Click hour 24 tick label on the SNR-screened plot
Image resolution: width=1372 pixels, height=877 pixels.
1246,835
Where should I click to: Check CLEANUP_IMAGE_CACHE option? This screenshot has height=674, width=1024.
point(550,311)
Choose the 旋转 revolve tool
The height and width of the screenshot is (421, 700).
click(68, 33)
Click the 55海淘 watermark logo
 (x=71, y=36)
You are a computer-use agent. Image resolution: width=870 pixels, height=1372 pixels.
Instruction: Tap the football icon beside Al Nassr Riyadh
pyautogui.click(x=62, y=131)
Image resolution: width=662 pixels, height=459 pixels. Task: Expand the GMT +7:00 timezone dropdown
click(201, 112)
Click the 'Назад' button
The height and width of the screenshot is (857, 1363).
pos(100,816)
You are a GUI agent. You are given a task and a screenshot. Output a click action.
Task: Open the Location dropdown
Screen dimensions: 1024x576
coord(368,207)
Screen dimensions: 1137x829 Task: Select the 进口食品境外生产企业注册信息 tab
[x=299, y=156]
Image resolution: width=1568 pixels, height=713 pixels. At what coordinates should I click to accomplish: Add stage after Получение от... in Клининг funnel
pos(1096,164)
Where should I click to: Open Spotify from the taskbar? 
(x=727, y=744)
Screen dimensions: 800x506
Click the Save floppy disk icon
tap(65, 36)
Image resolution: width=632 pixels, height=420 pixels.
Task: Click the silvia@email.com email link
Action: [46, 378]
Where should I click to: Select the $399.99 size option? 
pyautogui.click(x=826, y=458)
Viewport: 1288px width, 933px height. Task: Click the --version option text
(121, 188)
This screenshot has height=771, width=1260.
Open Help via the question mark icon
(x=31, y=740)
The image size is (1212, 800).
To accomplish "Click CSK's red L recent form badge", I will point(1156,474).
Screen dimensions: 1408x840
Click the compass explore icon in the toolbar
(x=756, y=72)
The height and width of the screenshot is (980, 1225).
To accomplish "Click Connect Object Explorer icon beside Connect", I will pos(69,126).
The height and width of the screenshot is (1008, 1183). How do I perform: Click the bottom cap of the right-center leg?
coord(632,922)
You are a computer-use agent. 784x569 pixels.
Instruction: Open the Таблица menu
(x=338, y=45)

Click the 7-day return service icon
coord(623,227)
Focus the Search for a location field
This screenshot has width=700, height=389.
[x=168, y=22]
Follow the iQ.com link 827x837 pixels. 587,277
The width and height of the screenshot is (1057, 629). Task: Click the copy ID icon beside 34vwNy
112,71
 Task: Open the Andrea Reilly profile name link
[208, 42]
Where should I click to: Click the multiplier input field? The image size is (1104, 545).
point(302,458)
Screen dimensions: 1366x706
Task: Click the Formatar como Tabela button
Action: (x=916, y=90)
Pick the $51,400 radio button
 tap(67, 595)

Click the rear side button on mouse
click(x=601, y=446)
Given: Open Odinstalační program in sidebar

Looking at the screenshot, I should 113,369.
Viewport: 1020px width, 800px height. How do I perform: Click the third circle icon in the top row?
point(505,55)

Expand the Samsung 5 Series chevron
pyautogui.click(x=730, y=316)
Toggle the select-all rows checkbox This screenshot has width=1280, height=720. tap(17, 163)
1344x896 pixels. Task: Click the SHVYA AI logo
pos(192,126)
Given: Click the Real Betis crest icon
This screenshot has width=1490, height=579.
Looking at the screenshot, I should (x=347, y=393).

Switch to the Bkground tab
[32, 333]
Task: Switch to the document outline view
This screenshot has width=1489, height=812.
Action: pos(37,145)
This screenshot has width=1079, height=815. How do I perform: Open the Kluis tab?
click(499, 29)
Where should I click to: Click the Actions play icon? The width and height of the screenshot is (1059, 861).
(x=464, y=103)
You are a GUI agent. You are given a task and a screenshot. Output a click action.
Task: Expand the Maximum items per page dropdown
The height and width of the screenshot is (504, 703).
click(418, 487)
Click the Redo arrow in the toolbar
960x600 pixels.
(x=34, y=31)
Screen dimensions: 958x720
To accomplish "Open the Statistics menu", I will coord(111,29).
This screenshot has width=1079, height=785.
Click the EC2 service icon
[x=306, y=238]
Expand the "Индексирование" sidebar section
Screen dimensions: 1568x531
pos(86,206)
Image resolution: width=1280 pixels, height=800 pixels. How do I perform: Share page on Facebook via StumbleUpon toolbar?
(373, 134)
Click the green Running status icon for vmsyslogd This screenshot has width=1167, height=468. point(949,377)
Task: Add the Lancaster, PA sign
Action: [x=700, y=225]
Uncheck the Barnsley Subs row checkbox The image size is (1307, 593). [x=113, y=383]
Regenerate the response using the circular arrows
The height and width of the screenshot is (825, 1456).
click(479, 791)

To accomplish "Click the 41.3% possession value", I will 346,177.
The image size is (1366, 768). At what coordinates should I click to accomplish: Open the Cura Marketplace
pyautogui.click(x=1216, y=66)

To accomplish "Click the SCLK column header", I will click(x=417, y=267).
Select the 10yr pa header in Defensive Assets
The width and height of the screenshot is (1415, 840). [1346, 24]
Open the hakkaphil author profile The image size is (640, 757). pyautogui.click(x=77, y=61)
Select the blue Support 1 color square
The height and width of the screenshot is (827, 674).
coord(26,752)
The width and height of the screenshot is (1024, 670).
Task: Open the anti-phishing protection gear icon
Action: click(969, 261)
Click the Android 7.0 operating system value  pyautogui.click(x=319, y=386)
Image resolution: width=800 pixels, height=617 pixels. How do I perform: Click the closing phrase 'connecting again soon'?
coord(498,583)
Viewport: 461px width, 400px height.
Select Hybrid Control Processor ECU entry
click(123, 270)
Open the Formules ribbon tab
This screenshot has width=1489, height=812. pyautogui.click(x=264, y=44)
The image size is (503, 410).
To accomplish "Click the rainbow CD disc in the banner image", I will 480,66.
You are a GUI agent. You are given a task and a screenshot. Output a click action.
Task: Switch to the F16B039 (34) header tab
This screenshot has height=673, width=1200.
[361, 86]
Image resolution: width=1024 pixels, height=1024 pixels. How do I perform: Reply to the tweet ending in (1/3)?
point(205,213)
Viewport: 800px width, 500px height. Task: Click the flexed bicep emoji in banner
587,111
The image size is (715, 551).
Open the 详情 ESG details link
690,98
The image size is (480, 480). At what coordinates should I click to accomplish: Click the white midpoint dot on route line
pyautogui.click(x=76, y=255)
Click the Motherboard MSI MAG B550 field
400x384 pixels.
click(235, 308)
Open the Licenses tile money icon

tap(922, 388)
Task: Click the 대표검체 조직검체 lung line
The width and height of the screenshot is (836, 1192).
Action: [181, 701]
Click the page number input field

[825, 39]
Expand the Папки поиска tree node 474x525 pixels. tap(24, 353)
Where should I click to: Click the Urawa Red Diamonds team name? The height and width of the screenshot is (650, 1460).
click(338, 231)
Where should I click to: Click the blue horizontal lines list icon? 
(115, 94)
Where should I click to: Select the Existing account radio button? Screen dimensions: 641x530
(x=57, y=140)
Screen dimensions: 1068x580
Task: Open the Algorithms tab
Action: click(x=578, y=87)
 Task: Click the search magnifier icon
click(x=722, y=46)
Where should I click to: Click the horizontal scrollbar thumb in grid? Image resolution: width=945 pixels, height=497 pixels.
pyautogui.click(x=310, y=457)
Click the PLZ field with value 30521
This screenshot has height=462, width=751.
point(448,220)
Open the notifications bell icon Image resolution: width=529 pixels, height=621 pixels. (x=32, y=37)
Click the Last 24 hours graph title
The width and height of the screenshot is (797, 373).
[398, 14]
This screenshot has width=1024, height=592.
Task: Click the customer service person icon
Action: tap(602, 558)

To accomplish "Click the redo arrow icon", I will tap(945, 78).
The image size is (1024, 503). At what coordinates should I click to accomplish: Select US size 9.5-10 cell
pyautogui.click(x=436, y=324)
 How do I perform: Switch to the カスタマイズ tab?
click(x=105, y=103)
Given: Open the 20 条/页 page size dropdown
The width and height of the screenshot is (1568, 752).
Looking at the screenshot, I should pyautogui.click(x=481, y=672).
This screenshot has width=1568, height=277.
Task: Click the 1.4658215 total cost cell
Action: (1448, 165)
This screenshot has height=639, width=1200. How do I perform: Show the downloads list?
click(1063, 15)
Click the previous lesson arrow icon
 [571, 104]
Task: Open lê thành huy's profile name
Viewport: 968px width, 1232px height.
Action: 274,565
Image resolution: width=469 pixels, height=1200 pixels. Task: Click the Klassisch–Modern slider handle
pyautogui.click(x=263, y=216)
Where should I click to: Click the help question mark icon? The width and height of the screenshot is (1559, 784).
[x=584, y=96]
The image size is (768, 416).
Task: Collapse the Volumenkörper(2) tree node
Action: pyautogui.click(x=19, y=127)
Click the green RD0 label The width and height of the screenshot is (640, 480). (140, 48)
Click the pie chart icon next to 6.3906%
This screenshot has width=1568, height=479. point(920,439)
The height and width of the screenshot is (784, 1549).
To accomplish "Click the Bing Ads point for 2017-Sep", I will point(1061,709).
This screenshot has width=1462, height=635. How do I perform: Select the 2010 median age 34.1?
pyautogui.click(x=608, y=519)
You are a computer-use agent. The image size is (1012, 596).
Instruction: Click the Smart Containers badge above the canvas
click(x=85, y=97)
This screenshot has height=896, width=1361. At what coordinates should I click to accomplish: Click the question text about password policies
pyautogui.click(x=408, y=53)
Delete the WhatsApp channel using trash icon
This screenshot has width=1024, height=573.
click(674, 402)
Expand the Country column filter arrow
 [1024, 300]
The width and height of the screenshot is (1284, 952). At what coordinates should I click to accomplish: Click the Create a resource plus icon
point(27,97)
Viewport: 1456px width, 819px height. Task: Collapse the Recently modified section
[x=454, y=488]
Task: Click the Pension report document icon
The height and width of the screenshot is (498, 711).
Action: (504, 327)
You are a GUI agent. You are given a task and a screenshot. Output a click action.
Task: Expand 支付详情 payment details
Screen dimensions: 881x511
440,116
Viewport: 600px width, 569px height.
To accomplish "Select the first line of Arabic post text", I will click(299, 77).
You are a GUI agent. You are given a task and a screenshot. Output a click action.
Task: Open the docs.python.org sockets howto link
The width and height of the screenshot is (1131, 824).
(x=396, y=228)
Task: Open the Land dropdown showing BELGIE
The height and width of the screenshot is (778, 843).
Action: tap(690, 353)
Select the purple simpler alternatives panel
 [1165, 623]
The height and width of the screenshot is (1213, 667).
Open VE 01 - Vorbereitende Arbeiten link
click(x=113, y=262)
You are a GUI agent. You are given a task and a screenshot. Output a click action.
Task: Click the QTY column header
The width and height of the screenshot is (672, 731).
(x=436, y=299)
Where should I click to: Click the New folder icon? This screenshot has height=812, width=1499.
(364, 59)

★ ★ ★ ★

Your instructions — From the records above, pull every line that carries the word "label".

Result —
Click hour 24 tick label on the SNR-screened plot
Click the green RD0 label The width and height of the screenshot is (640, 480). (140, 48)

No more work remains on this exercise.